The walls had not been soundproofed, and the confusion of sounds
issuing from the building was admittedly a campus nuisance. As
facilities for musical instruction, the rooms were only marginally
adequate. When the new Chapel was dedicated in 1949 a Baldwin
electric organ was installed for the occasion. The trustees later bought
it, and it was the only organ owned by the college until the move to
Winston-Salem. However, the pipe organ in the Wake Forest Baptist
Church located at the edge of the old campus was available for
recitals, and McDonald used it in teaching students that instrument.
Gradually other instructors were added, some part-time, as demand
for broader training grew. Some of these were Clara Allen, 1948-50,
and Clifford Bair, 1949-61, in voice; Madge H. Easley, 1948-57,
piano; Claude Cook, 1947-51, and Christopher Giles, 1951- , piano
and theory; William Parham, 1949-53, and Angelo Capparella, 1953-
58, band directors; and Paul Robinson, 1952- , organ and church
Following the move to the new campus, the Music Department was
housed in Wingate Hall along with the Philosophy, Religion, and
Sociology departments, and the conditions for teaching music were
little better than they had been before. Rooms used during weekdays
for practice and teaching were used on Sundays as Sunday School
classrooms for the Wake Forest Baptist Church, whose sanctuary was
the adjoining Wait Chapel. The Music Department was to wait for
decades before getting adequate teaching and recital facilities, and
they would not be provided during the Tribble era.

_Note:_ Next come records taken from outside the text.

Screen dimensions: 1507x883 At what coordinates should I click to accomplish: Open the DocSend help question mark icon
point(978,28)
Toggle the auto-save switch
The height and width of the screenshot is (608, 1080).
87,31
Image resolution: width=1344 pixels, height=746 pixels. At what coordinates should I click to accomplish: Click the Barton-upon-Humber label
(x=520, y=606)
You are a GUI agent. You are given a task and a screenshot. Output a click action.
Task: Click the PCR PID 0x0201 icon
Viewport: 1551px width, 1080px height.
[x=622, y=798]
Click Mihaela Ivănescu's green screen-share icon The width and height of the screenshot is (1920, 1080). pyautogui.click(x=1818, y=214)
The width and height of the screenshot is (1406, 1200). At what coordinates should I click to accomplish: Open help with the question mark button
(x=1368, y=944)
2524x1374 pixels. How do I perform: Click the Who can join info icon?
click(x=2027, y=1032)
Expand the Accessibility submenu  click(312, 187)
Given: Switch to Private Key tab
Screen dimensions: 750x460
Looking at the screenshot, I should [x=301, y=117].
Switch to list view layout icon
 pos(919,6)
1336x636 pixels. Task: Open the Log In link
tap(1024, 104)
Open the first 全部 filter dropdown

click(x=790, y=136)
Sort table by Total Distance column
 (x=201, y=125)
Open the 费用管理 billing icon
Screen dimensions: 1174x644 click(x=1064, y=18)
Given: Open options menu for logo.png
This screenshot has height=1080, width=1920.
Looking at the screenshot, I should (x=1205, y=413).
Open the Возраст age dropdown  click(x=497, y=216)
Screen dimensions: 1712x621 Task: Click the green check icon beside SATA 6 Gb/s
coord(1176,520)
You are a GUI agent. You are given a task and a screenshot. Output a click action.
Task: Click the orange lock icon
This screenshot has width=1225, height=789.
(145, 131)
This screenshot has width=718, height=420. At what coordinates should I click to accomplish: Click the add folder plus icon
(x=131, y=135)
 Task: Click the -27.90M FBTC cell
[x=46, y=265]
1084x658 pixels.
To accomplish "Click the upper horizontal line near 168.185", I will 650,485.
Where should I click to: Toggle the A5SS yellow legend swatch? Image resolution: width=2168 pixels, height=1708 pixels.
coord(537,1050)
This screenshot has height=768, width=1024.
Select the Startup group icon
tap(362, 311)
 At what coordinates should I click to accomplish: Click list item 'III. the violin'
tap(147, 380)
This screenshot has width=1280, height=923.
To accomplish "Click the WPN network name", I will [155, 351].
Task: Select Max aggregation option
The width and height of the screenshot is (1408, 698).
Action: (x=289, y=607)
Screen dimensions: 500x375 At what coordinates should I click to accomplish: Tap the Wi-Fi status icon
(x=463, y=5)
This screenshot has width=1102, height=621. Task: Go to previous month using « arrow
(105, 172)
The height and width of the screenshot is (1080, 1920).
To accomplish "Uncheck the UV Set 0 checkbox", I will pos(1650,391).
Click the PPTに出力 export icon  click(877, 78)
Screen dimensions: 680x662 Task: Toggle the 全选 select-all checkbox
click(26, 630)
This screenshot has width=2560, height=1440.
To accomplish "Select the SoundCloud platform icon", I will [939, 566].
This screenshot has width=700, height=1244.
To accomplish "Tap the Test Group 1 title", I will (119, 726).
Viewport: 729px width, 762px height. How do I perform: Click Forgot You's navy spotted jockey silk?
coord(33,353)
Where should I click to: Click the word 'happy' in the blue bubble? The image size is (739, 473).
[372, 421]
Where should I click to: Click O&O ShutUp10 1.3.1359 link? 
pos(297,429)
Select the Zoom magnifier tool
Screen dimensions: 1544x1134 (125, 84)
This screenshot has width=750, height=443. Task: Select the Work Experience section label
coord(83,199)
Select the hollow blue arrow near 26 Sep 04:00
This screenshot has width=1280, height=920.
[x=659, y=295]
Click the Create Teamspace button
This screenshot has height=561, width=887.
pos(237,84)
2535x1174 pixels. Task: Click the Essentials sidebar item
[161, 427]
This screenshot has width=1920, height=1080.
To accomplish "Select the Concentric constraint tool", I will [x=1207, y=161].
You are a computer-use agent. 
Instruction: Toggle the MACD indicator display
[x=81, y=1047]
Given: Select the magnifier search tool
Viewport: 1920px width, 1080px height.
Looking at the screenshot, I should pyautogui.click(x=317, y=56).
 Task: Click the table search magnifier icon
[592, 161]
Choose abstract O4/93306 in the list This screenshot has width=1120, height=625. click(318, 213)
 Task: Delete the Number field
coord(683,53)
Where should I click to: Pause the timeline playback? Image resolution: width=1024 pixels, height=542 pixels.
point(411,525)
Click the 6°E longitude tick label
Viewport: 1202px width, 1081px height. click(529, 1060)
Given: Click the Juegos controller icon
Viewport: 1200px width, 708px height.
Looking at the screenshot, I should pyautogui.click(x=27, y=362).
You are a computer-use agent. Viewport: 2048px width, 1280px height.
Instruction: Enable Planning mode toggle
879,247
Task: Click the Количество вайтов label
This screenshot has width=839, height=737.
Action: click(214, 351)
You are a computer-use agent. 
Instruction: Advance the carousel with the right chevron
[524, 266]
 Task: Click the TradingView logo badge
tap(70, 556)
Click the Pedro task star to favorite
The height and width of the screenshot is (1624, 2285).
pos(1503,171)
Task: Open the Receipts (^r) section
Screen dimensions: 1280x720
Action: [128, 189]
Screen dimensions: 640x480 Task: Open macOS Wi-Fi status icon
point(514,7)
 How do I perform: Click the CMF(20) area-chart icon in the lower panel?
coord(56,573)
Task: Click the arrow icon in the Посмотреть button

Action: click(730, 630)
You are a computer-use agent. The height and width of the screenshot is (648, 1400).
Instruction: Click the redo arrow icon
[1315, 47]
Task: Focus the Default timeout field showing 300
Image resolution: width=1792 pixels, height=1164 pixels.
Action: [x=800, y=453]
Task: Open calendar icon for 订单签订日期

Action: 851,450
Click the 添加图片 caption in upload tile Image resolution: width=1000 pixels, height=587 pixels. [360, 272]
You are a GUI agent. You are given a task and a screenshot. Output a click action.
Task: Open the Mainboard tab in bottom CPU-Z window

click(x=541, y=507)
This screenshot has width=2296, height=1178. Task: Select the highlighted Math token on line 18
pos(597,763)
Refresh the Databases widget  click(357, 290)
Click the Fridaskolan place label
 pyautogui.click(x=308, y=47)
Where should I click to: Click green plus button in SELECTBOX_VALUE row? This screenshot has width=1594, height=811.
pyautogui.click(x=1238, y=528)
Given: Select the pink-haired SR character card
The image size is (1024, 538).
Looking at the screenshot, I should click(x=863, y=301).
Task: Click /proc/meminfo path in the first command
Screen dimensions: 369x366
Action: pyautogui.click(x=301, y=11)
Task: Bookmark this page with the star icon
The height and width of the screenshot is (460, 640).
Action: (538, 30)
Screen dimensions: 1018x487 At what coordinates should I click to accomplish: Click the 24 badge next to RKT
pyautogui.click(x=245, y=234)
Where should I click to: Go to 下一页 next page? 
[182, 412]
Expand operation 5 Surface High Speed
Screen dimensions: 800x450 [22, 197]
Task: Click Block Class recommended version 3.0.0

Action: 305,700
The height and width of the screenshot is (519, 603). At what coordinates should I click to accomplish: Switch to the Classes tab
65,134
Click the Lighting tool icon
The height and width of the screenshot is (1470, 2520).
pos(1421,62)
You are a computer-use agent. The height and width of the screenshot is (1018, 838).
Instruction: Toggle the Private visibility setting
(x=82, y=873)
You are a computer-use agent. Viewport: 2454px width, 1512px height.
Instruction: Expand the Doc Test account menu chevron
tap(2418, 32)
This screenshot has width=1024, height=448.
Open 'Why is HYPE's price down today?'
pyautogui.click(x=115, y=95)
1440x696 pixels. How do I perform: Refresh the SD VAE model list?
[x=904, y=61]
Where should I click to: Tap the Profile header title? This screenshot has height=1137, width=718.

With the move a number of specialists in music performance were
added to the faculty, considerably strengthening the quality of
instruction. Among those were Lucille Sawyer Harris, 1957- , and
Marjorie Felmet, 1964- , piano; Ethel Kalter, 1961- , voice; and
Emerson Head, 1958-62, and Calvin Huber, 1962- , instrumental
music. Head and Huber were also directors of the marching band.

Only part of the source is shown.